• _Zu erledigende Aufgaben_
(a) In welchem Zeitraum war die Retrospektive von Adrian Piper laut dem Newsletter im Kunstverein München zu sehen?
(b) Bitte schreiben Sie die Stelle im Newsletter von „Adrian Pipers Arbeiten“ bis „Europa betrachtet werden.“ wortgetreu ab.

Archiv Newsletter No. 2

Juli 2018

Heute möchten wir Sie auf eine Ausstellung der Künstlerin Adrian Piper aufmerksam machen, deren archivarische Aufarbeitung wir erst kürzlich abgeschlossen haben. Erstmalig können wir neu digitalisierte Ausstellungsansichten aus den frühen 1990er Jahren zeigen, die der Fotograf Wilfried Petzi anfertigte. Im Unterschied zum direkten Erleben im Ausstellungsraum stützt sich die Archivarbeit auf Sekundärmaterial wie Fotografien, Kataloge, Dokumente und gedruckte Materialien, um vergangene Ausstellungen zu reflektieren und zu vermitteln. Dieses Material können wir nun mit Ihnen teilen.

Der damalige Direktor des Kunstverein München, Helmut Draxler, realisierte in Zusammenarbeit mit Hedwig Saxenhuber von 7. Oktober bis 22. November 1992 eine Retrospektive der Künstlerin Adrian Piper. Die Ausstellung entstand in Zusammenarbeit mit Cornerhouse, Manchester und der Ikon Gallery, Birmingham. Zusätzlich fand am 6. November 1992 ein Vortrag Adrian Pipers mit dem Titel Xenophobia and the Indexical Present [1] im Kunstverein München statt.

Adrian Pipers Arbeiten blieben einem breiteren Publikum lange Zeit nahezu unbekannt. Erst die gravierenden Veränderungen der amerikanischen Kunstszene Ende der 1980er Jahre rund um den Crash des Kunstmarkts und die neuerliche Rezeption von konzeptuellen Ansätzen rückten die Arbeit Adrian Pipers zunehmend in den Fokus der Öffentlichkeit. [2] Die Retrospektive dieser Künstlerin im Kunstverein München kann als eine ihrer ersten umfassenden Ausstellungen in Europa betrachtet werden.

Oftmals von ihren persönlichen Erfahrungen ausgehend, spricht Piper mit ihren Werken Themenbereiche wie Gender und Fremdenfeindlichkeit sowie moralphilosophische Themen an. Piper versucht mit ihren Werken eine Situation herzustellen, in der die Betrachter*innen unmittelbar reagieren können. Adrian Piper bezeichnet dies als 'Indexical Presence' [3], wie sie es auch in ihrem Vortrag anlässlich der Ausstellung erläuterte.

• _Bereitgestellte Einträge_
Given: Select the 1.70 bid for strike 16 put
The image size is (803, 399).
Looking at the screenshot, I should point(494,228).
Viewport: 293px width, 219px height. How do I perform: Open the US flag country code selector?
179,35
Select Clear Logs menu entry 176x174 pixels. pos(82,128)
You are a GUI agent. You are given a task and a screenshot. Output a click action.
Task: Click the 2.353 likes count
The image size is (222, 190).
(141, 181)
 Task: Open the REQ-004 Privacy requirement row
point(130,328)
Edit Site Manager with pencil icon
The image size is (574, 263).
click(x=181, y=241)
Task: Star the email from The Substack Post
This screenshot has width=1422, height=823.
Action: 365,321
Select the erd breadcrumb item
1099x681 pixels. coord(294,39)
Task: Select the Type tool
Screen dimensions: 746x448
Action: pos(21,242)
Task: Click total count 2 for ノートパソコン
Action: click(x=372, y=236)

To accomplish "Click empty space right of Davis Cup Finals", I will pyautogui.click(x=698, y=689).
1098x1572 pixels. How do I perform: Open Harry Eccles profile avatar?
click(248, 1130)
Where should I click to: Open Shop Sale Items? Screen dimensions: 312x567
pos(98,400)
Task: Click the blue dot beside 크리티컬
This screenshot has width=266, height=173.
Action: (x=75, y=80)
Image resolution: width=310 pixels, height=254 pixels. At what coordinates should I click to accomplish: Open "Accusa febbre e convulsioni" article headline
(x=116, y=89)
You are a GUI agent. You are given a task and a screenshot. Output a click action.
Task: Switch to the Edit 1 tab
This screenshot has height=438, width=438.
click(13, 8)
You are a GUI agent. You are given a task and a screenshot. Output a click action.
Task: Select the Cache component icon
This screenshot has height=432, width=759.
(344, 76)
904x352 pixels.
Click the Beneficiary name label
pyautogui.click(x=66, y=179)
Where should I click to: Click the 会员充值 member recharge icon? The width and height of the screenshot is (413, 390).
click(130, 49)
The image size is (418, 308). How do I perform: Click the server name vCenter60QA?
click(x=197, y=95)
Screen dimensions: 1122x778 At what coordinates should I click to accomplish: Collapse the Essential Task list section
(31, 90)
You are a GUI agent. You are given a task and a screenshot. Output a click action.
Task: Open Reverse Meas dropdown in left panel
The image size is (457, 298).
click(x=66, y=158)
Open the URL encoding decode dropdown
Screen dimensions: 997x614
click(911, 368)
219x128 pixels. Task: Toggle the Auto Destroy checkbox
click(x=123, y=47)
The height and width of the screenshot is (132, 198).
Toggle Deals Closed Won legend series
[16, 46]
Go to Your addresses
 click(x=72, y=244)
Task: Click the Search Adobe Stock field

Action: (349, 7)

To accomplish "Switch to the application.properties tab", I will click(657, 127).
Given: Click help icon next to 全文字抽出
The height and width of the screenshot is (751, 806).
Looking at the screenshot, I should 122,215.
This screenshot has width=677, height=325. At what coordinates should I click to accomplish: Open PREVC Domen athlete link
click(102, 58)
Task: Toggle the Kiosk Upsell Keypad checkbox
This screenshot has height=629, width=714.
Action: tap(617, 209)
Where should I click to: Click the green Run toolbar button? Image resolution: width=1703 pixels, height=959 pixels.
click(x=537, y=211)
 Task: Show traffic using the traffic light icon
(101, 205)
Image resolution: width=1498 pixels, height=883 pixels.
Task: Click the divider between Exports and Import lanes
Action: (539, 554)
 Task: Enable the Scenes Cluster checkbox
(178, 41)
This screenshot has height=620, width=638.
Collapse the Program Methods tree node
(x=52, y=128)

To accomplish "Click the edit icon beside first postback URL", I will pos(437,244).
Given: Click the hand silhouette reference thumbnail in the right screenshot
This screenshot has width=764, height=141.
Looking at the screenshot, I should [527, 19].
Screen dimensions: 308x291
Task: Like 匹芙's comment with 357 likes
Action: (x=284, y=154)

• _Richtige Antworten_
(a) Vom 7. Oktober bis 22. November 1992.

(b)
Adrian Pipers Arbeiten blieben einem breiteren Publikum lange Zeit nahezu unbekannt. Erst die gravierenden Veränderungen der amerikanischen Kunstszene Ende der 1980er Jahre rund um den Crash des Kunstmarkts und die neuerliche Rezeption von konzeptuellen Ansätzen rückten die Arbeit Adrian Pipers zunehmend in den Fokus der Öffentlichkeit. [2] Die Retrospektive dieser Künstlerin im Kunstverein München kann als eine ihrer ersten umfassenden Ausstellungen in Europa betrachtet werden.